>> BEGIN Records for this exercise

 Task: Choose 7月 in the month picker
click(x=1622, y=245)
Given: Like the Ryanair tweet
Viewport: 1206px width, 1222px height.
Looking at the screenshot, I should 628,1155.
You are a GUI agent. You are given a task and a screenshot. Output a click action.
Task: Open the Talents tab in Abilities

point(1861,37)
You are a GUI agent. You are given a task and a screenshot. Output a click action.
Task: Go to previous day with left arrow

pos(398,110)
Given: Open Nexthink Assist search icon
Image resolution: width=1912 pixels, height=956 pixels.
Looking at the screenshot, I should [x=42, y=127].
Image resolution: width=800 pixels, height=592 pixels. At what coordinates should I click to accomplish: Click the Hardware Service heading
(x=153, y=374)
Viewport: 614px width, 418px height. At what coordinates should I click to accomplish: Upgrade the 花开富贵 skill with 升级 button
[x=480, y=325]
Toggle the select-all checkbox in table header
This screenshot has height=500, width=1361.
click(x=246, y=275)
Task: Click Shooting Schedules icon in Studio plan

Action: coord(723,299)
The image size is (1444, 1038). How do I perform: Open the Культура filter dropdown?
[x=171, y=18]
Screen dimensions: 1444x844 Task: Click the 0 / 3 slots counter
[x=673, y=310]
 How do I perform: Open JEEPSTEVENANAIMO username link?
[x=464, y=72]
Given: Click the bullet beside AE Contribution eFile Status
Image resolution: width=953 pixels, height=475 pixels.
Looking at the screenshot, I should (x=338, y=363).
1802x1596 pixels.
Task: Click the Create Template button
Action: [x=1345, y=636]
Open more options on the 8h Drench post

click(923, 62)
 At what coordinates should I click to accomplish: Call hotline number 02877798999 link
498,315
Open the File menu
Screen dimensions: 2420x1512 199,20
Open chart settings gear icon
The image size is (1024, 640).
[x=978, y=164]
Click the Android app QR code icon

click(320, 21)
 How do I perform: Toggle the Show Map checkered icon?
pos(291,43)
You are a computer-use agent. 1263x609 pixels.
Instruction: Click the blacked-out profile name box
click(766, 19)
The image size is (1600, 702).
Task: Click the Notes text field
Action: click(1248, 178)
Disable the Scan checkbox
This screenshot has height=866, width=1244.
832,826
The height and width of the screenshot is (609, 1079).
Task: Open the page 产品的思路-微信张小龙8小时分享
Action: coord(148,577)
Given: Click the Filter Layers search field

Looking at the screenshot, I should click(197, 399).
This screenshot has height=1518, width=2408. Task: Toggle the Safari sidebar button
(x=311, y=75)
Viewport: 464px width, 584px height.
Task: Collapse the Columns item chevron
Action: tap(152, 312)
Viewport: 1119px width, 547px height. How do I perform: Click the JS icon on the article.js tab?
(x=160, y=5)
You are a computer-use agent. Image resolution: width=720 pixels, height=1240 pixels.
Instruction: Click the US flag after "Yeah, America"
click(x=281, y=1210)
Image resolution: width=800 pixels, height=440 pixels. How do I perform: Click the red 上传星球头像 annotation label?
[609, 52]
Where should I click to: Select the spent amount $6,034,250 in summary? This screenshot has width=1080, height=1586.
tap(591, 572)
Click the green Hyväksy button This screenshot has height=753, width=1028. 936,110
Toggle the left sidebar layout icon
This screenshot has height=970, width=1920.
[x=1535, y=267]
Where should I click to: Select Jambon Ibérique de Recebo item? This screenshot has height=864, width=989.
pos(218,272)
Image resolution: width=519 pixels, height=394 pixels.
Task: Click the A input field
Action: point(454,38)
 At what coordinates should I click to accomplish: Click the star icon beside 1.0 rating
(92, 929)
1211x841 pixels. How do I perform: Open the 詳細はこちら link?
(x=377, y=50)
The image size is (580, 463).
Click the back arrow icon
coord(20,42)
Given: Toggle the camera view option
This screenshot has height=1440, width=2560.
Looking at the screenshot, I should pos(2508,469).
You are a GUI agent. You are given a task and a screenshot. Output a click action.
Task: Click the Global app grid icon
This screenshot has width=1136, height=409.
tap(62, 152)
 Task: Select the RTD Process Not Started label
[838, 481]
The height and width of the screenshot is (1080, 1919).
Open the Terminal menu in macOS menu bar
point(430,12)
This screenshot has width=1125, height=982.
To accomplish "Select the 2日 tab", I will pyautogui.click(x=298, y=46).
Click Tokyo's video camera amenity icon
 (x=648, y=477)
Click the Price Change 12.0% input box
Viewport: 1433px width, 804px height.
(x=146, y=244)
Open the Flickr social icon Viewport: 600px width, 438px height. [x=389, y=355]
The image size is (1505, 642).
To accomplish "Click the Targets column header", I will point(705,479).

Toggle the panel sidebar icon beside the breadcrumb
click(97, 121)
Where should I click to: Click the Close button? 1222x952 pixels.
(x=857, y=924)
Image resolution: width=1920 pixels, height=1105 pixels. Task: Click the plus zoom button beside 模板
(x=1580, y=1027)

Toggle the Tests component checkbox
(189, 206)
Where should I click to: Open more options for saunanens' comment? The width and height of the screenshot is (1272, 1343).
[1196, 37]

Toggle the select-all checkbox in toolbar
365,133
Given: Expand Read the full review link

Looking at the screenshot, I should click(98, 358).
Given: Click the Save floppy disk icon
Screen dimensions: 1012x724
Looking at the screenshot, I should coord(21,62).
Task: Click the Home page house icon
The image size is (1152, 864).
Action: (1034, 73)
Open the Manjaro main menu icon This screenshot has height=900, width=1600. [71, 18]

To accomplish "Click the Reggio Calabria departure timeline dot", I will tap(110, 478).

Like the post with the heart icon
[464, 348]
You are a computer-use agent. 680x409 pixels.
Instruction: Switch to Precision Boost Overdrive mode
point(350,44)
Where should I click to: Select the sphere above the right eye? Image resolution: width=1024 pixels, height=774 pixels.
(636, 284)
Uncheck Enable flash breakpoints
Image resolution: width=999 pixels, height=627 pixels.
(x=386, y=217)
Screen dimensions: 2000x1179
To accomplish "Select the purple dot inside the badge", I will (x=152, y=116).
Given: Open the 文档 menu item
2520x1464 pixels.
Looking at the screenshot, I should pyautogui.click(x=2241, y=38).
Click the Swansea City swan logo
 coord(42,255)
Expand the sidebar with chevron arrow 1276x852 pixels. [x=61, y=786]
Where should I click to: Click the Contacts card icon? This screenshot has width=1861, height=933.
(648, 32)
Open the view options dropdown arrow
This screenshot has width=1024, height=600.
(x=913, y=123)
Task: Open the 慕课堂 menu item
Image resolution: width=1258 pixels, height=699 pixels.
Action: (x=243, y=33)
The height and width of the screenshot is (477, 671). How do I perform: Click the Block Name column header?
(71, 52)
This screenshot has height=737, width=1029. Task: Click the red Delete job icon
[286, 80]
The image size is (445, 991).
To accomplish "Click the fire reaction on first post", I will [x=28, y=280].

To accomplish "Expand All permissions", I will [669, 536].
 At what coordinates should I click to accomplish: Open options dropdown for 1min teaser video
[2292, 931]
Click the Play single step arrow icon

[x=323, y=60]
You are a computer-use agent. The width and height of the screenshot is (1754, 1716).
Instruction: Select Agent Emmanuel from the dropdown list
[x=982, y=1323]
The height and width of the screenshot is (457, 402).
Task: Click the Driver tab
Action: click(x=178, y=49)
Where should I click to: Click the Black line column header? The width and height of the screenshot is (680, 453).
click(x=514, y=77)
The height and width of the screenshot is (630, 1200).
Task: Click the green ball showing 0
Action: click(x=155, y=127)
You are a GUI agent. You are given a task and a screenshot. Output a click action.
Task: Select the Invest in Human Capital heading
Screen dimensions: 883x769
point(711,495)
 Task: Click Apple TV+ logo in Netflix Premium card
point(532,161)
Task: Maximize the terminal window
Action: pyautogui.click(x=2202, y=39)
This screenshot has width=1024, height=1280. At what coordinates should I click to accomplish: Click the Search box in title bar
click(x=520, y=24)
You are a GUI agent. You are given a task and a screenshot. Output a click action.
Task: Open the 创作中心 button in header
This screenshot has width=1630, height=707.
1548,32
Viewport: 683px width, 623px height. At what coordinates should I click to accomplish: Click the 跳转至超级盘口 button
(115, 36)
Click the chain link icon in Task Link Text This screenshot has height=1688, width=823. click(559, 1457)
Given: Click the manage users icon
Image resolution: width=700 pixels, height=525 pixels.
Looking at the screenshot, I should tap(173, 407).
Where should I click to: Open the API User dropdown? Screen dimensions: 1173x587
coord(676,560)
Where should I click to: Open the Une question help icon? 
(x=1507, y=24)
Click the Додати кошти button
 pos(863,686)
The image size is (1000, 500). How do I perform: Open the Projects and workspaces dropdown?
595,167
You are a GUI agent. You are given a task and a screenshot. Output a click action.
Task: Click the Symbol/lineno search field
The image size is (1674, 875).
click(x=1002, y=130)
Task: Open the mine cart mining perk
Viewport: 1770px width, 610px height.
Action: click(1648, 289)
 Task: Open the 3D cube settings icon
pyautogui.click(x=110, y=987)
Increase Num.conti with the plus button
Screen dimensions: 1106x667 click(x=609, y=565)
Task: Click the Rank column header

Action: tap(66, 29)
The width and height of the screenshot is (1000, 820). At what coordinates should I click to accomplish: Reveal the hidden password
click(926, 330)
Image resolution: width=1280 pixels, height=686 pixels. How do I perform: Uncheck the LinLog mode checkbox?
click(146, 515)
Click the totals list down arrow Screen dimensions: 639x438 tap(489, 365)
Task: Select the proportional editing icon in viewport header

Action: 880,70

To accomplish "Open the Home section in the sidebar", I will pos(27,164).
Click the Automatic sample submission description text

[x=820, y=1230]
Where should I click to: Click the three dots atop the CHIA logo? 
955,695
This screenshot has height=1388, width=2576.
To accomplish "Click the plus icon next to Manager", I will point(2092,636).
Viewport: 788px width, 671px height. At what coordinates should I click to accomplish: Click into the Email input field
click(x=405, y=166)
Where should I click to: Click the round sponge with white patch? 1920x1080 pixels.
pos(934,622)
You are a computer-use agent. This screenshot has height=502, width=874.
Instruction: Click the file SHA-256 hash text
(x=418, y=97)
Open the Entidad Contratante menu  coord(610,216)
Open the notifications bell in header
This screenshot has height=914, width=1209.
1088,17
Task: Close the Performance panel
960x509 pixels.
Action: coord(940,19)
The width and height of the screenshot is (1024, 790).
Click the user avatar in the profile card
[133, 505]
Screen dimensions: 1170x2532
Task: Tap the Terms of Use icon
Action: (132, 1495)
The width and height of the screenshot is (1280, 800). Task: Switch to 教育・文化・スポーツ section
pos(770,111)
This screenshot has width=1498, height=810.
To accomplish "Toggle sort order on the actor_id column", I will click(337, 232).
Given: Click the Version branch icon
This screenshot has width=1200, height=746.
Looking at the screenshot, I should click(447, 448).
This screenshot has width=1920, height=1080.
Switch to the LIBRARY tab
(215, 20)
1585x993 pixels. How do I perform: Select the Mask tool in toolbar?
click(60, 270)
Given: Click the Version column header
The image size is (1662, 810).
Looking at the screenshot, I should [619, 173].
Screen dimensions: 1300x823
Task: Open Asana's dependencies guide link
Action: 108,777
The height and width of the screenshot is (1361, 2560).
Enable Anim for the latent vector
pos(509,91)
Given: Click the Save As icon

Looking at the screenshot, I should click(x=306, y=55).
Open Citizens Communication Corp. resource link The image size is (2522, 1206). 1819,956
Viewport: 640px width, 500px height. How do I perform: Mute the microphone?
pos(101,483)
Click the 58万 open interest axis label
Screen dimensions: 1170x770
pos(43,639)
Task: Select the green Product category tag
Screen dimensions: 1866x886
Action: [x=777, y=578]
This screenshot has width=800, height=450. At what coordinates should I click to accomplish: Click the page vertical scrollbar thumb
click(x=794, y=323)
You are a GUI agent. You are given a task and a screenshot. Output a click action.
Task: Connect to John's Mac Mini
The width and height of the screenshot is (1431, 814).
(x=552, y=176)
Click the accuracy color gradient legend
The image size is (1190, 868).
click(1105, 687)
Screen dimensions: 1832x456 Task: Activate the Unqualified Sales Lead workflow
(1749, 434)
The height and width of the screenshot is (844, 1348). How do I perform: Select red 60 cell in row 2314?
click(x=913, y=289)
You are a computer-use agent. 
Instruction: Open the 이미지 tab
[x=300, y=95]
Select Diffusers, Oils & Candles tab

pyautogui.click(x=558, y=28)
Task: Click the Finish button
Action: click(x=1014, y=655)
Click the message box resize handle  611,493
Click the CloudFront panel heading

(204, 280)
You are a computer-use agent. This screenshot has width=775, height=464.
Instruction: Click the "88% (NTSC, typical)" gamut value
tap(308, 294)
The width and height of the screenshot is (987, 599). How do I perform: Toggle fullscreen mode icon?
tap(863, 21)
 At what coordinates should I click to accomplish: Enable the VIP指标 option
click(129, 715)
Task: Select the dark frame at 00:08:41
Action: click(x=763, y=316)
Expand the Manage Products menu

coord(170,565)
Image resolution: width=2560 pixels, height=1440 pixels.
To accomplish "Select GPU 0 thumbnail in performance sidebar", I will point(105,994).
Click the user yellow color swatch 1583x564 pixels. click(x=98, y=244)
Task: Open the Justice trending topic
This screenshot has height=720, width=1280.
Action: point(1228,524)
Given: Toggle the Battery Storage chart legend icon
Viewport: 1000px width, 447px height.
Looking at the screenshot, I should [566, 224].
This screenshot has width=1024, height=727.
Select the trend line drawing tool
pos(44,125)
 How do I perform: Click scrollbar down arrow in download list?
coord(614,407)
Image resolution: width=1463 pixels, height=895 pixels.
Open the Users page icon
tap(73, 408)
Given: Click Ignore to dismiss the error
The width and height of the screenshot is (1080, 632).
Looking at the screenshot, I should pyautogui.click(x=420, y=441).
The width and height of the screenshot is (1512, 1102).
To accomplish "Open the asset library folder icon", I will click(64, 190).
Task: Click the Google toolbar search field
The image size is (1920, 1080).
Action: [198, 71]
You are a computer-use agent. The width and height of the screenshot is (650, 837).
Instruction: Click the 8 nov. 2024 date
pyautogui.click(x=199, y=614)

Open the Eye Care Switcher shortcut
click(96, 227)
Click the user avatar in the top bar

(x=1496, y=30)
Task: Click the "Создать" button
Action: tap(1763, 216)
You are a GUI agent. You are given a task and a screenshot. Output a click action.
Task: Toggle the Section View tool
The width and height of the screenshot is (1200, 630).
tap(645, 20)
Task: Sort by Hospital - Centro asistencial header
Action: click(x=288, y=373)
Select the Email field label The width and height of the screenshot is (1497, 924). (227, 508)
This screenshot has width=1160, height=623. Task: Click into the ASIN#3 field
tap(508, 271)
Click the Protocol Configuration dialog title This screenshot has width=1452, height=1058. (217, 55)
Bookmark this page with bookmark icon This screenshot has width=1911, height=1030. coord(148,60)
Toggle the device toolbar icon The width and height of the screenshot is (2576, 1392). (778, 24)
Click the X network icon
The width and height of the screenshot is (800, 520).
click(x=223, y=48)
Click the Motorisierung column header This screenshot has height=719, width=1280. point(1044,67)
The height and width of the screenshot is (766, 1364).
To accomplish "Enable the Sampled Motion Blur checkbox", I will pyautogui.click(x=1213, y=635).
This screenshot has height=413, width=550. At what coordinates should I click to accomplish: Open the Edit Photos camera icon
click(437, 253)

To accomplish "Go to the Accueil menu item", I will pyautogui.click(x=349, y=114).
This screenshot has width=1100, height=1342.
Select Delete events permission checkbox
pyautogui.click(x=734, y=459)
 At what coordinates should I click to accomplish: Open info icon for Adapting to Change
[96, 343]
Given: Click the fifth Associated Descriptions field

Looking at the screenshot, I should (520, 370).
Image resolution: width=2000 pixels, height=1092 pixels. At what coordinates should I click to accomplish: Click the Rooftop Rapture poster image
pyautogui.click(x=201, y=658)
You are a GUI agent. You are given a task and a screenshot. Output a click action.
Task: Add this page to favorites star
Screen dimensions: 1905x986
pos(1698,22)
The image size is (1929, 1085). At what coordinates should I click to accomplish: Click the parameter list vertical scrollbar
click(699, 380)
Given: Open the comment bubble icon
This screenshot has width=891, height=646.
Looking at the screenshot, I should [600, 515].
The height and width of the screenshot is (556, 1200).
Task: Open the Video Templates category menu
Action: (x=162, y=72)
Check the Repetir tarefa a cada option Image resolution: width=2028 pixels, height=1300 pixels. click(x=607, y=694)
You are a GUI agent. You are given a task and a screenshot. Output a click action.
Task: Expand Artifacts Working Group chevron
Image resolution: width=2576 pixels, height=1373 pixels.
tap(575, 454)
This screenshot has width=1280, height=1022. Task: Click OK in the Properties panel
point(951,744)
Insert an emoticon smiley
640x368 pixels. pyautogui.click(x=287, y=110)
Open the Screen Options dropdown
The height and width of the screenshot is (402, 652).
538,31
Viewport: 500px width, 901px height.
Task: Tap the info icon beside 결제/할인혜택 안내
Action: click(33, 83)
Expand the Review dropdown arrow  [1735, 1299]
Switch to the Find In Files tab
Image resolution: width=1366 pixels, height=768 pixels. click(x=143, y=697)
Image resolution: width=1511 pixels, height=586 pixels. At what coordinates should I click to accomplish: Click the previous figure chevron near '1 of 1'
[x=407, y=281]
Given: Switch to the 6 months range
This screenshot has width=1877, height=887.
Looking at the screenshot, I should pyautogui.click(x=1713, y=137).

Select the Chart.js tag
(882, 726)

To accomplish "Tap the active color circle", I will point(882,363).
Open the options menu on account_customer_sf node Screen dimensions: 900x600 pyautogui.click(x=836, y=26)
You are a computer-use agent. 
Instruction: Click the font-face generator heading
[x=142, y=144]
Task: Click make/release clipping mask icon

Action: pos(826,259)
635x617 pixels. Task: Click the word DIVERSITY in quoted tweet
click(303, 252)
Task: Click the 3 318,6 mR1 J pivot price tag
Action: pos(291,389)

>> END Records for this exercise

Directive: Can you edit the records starting with the line containing "Expand the Review" and going on through the last line, putting "Search In Files" in place of "Find In Files" and leaving everything else unchanged?

Full solution:
Expand the Review dropdown arrow  [1735, 1299]
Switch to the Search In Files tab
Image resolution: width=1366 pixels, height=768 pixels. click(x=143, y=697)
Image resolution: width=1511 pixels, height=586 pixels. At what coordinates should I click to accomplish: Click the previous figure chevron near '1 of 1'
[x=407, y=281]
Given: Switch to the 6 months range
This screenshot has width=1877, height=887.
Looking at the screenshot, I should pyautogui.click(x=1713, y=137).

Select the Chart.js tag
(882, 726)

To accomplish "Tap the active color circle", I will point(882,363).
Open the options menu on account_customer_sf node Screen dimensions: 900x600 pyautogui.click(x=836, y=26)
You are a computer-use agent. 
Instruction: Click the font-face generator heading
[x=142, y=144]
Task: Click make/release clipping mask icon

Action: pos(826,259)
635x617 pixels. Task: Click the word DIVERSITY in quoted tweet
click(303, 252)
Task: Click the 3 318,6 mR1 J pivot price tag
Action: pos(291,389)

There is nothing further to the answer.